Les énergies renouvelables ne sont pas une priorité pour Sonelgaz. Le PDG de la compagnie, Noureddine Bouterfa, n’hésite plus à afficher ses choix « fossiles », sur un terrain sujet à polémique.
La compagnie publique algérienne Sonelgaz tourne progressivement le dos aux énergies renouvelables. Par petites touches, le PDG de la compagnie prend ses distances sur ce sujet, faisant valoir alternativement les difficultés financières de l’entreprise, l’insuffisance des investissements, les coûts élevés de l’énergie renouvelable, et l’aspect non prioritaire du renouvelable pour une compagnie souvent critiquée pour ses faibles performances.
L’ambitieux programme d’investissement dans les énergies renouvelables annoncé par le gouvernement ne concerne pas Sonelgaz. « Ce n’est pas ma priorité », a déclaré M. Noureddine Bouterfa, PDG de la compagnie. Celle-ci est d’abord centrée sur ses propres préoccupations, qui consistent à « satisfaire les besoins des Algériens » en électricité. Et pour ceux-ci, « peu importe l’origine » de l’énergie produite, estime M. Bouterfa. Pour lui, Sonelgaz « ne peut pas mobiliser » de l’argent dans le renouvelable « quand cette somme donne trois fois plus en électricité produite à partir du gaz ».
« J’insiste, le renouvelable, ce n’est pas un programme Sonelgaz », a souligné M. Bouterfa au cours d’une émission de radio. La compagnie a opté pour un volume de 3.500 à 4.000 mégawatts d’ici 2020, avec une moyenne de 400 mégawatts par an.
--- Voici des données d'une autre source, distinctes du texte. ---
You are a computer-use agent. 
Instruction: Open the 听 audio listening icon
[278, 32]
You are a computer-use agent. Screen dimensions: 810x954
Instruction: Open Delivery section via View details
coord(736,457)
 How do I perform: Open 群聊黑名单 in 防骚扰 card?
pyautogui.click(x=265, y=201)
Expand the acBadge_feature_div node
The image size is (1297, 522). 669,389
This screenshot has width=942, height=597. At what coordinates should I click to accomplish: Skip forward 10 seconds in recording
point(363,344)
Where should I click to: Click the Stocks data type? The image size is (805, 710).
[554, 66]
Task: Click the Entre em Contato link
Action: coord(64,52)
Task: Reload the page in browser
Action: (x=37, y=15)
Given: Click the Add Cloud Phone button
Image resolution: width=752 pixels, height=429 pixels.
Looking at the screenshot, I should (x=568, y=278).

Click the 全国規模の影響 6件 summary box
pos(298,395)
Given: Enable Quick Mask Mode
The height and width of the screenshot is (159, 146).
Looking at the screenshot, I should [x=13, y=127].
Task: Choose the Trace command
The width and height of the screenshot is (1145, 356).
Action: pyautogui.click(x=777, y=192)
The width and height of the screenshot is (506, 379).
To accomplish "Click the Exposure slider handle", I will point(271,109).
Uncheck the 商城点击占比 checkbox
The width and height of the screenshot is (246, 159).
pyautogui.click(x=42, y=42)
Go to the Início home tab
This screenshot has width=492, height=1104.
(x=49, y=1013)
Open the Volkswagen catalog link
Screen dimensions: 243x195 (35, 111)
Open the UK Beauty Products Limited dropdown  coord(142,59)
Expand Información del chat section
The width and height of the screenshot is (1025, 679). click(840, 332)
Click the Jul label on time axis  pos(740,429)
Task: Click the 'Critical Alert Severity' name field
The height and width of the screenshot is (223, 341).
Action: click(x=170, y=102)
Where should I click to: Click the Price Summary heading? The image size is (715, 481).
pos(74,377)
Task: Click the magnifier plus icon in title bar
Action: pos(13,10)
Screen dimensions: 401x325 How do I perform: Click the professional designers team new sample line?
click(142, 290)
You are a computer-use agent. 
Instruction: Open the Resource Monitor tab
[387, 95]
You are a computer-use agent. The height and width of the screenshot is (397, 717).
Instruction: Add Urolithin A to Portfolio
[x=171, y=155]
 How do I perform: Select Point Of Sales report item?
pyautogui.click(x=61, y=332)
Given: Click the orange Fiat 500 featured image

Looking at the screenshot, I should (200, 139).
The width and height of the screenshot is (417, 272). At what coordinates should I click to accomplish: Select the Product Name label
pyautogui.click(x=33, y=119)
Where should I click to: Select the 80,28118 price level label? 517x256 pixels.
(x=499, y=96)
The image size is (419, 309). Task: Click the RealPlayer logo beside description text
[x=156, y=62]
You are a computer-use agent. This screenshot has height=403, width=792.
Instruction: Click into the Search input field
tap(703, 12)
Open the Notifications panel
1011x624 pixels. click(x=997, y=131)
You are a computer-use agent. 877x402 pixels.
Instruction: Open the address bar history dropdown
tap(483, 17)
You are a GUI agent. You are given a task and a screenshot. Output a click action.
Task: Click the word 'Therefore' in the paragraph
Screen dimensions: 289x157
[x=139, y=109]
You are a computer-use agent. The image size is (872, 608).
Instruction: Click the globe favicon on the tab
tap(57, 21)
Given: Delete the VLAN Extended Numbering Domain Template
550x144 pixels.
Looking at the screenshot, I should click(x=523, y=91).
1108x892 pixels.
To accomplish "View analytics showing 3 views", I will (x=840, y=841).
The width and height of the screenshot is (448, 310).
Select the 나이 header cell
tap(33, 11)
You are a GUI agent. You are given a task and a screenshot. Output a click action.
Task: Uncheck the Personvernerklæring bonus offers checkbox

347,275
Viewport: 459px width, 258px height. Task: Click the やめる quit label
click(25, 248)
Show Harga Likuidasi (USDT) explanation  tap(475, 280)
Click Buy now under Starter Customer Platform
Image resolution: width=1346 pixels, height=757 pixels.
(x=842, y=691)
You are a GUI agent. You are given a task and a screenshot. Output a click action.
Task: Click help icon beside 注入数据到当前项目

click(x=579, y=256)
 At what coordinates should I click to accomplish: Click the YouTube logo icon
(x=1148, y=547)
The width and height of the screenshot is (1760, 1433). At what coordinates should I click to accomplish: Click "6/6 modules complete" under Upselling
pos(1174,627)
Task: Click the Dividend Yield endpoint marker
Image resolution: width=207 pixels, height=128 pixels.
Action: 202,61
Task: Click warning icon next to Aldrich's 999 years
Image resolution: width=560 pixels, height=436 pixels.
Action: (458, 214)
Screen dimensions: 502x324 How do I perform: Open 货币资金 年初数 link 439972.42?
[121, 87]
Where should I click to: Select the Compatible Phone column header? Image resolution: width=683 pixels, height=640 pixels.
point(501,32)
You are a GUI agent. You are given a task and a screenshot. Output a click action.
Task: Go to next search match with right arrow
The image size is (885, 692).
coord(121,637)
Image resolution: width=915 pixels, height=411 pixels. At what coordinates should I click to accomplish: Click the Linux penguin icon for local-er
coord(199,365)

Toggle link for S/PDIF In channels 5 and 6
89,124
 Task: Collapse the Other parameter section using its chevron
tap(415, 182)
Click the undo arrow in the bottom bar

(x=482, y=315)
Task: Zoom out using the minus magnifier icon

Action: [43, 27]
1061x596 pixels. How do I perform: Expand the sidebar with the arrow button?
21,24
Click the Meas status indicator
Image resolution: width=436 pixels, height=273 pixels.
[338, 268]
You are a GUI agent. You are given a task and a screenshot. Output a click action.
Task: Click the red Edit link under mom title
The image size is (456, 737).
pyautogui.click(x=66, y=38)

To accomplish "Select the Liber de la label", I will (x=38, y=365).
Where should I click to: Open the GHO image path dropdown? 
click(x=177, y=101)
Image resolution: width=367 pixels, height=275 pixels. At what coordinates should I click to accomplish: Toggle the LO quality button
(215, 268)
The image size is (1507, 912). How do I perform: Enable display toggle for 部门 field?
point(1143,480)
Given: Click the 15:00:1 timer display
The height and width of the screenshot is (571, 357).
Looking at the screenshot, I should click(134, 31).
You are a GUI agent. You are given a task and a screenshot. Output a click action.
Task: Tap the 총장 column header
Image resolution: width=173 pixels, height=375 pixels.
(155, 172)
Mais ce programme sera réalisé « sous réserve de disponibilité financière », a-t-il dit, rappelant que la compagnie est soumise à des restrictions dans le domaine des investissements, en raison de la baisse des recettes extérieures du pays. «Nous sommes sous contrainte financière », a-t-il affirmé.
Pas d’argent !
M. Bouterfa a aussi fait état d’un nouveau cap dans les investissements de la compagnie, qui doivent désormais se faire selon un système triangulaire, associant Sonelgaz, une compagnie publique algérienne, et un partenaire étranger qui apporterait la technologie. Il a émis l’espoir que ce schéma fonctionne, laissant entendre qu’il en doutait. Il faudra aussi trouver 100 milliards de dinars par an (un milliard de dollars) pour réaliser ces investissements dans le renouvelable, alors que Sonelgaz accuse un déficit annuel de 80 milliards de dinars (800 millions de dollars).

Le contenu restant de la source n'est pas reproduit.